───── TEXTE PRÉSENTÉ

Non seulement le cortex du lobe frontal donne accès à des comportements beaucoup plus complexes, mais il favorise également l’adaptation en contrôlant les parties plus primitives du cerveau, particulièrement le système limbique qui engendre les émotions.
Il est donc faux de croire que la « raison » (conscience, raisonnement, etc.) et les émotions s’opposent.
Elles dépendent de parties différentes du cerveau qui sont en interactions constantes.
Ainsi, nous avons tout avantage à utiliser les ressources de cette partie plus « perfectionnée » du cerveau, au lieu de laisser libre cours à des réactions et des émotions négatives qui nous rendront malheureux.
La métacognition: l’art d’influencer notre interprétation
Délaissons maintenant la notion de conscience pour nous intéresser à une autre qui s’y rapporte directement, la métacognition.
Lorsque, dans une réception, vous évitez de justesse la catastrophe en retenant un commentaire qui allait faire verdir d’embarras la personne à qui il s’adressait, vous utilisez la métacognition.
La métacognition correspond plus précisément à l’activité de recadrage, que vous apprendrez à utiliser contre vos distorsions cognitives.
Elle désigne l’attention que nous dirigeons sur nos propres pensées pour les contrôler.
Composée du préfixe méta qui signifie « au-dessus », la métacognition nous permet de modifier nos propres processus cognitifs en les comprenant et en les évaluant.
Plus précisément, la métacognition, qui constitue essentiellement une activité de contrôle, est la pensée qui se prend elle-même comme sujet de pensée.
C’est encore la métacognition qui est à l’œuvre lorsque nous rêvons de chocolat et que nous nous convainquons ensuite qu’il est préférable de ne pas y penser…
Le recadrage consiste justement à concentrer notre attention sur ce qui se passe en nous.
Mais nous ne contrôlerons jamais le contenu de nos pensées si nous ne possédons pas, au préalable, quelques astucieux moyens de réussir.
La métacognition se manifeste à travers plusieurs activités cognitives habituellement reliées à la mémoire.
Et il existe plusieurs types de métacognition, par exemple:
- Il y a le jugement que nous portons sur notre apprentissage (judgment of learning5). C’est ce qui nous permet d’évaluer le temps nécessaire pour étudier suffisamment avant un examen.
- Il y a aussi la connaissance des informations que nous avons en mémoire mais dont nous ne pouvons pas toujours disposer (feeling of knowing6). C’est exactement ce qui se passe lorsque nous avons un mot sur le bout de la langue…
Un des avantages de la métacognition consiste à suivre l’élaboration de nos pensées (les distorsions cognitives, par exemple) et à prévoir leurs conséquences.
Son utilisation devient ainsi avantageuse dans des domaines tels que l’identification de nos erreurs, la concentration sur des informations positives plutôt que négatives, la résolution de conflits et la maîtrise de nos émotions7.
Mais le contrôle métacognitif s’exerce aussi dans d’autres activités, comme la compréhension de ce que nous lisons8 ou l’élaboration de stratégies aux échecs9.
Ce mécanisme d’autorégulation s’avère incroyablement riche d’applications et plusieurs chercheurs s’y intéressent activement10.

──────────
───── DONNÉES FOURNIES

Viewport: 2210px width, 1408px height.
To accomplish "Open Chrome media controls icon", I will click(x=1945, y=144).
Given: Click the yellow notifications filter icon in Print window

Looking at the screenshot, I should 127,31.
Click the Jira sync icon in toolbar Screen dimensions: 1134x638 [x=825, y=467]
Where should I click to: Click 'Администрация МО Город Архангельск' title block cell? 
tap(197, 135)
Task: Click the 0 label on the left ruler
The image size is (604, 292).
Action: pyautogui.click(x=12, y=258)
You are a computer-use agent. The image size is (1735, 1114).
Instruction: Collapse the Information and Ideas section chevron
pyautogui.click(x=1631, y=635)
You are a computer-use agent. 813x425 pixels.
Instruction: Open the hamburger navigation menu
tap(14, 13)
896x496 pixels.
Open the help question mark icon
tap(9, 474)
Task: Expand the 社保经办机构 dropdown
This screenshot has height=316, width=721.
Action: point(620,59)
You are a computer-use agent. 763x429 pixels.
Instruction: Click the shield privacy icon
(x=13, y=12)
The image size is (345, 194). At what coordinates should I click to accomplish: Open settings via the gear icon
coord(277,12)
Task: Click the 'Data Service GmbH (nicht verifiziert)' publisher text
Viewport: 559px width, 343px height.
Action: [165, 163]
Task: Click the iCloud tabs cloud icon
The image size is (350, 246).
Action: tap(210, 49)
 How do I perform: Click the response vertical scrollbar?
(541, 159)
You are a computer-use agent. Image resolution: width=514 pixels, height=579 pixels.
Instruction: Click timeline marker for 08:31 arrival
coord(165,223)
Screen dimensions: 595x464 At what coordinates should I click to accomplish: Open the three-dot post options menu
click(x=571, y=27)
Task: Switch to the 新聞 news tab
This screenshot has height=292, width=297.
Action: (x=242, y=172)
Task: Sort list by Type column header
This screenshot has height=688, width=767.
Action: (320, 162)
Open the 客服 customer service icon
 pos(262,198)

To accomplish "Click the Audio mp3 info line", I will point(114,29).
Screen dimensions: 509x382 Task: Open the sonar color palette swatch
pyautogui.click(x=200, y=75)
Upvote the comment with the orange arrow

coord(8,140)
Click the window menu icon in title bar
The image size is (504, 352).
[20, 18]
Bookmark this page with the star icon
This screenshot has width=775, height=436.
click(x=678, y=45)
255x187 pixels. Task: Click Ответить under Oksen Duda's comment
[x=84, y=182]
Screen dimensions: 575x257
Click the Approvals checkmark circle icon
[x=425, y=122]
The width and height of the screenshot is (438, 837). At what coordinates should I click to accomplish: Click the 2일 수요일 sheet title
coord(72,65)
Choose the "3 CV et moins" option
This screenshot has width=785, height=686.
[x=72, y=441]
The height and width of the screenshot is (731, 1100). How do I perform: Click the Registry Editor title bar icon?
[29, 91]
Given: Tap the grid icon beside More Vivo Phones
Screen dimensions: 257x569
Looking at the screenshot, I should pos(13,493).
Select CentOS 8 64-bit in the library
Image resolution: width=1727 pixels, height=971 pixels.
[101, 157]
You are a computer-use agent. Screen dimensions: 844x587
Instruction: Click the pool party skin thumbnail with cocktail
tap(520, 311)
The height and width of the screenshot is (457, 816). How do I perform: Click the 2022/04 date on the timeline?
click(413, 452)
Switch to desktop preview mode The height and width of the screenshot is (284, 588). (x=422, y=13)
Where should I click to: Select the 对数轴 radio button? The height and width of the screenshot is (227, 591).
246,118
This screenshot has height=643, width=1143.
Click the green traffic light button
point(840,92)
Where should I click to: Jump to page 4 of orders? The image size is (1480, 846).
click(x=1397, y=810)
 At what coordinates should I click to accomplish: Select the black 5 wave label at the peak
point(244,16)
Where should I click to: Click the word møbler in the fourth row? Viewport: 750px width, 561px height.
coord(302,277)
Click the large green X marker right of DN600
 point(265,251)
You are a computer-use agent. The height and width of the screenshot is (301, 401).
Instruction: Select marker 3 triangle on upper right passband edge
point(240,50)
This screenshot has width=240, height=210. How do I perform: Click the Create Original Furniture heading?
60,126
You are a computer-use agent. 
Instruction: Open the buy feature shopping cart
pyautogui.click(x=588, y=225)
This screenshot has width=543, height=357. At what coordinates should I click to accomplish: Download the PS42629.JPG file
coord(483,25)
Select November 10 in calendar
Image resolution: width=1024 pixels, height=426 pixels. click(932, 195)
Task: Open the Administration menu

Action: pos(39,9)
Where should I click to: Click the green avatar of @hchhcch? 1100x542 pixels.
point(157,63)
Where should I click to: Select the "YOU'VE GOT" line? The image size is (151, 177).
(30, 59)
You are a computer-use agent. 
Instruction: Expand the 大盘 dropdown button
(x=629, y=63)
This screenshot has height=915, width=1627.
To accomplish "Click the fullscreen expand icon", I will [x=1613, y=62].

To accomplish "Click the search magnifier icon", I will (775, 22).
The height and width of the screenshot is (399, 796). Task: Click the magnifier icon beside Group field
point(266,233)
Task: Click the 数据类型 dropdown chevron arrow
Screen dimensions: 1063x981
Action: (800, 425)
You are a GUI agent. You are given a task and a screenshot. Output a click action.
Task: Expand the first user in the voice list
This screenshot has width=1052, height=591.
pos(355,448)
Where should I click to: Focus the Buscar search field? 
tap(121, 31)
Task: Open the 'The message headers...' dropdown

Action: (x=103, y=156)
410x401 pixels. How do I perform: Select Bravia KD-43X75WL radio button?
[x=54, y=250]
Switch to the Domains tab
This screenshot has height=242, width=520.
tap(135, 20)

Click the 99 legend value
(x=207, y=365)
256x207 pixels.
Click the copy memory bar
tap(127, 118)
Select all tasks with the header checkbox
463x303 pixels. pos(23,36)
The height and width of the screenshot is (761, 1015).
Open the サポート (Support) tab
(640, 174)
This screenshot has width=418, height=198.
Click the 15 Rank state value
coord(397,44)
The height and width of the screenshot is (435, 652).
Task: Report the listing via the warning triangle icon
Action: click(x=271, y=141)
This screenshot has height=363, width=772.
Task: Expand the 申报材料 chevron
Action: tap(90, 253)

──────────

■ EXERCICES PROPOSÉS
1) Relevez chaque ligne de la liste qui contient la chaîne « resolution », en respectant la casse.
2) Poursuivez le texte sur la métacognition à partir de sa dernière phrase.

■ RÉPONSES PAR EXERCICE
1)
You are a computer-use agent. Image resolution: width=514 pixels, height=579 pixels.
Image resolution: width=1727 pixels, height=971 pixels.
Image resolution: width=1024 pixels, height=426 pixels. click(932, 195)

2)
Pour mieux décrire le fonctionnement de la métacognition, je m’inspirerai de la description qu’en font Nelson et Narens11.
Il s’agit d’une relation entre deux niveaux de conscience des choses:
Le premier niveau est celui de l’information « brute ».
Par exemple, c’est la situation qui se présente lorsqu’une personne nous manque de respect ou lorsque nous nous souvenons de ses paroles blessantes.
C’est à ce niveau que se manifestent rapidement les distorsions cognitives.
Dans la majorité des cas, ces informations primaires génèrent des réactions vives et des émotions comme la tristesse, la colère ou le ressentiment.
Le second niveau est le niveau métacognitif (méta-niveau: « au-dessus »).
Il permet de manipuler les informations du premier niveau pour les évaluer et modifier les conclusions souvent automatiques auxquelles nous parvenons au premier niveau.
La métacognition révise leur signification et minimise leur potentiel destructeur.
Ce contrôle demande un effort supplémentaire car il fait appel à d’autres ressources, comme nos connaissances en mémoire et nos raisonnements.
Je vous rappelle que ce sont nos réactions néfastes qui nous rendent malheureux.
Elles empruntent différents visages dont voici seulement quelques exemples:
- Tristesse chronique;
- Susceptibilité;
- Autodénigrement;
- Culpabilité;
- Incapacité d’accepter des événements passés;
- Manque de confiance en soi;
- Rejet des autres.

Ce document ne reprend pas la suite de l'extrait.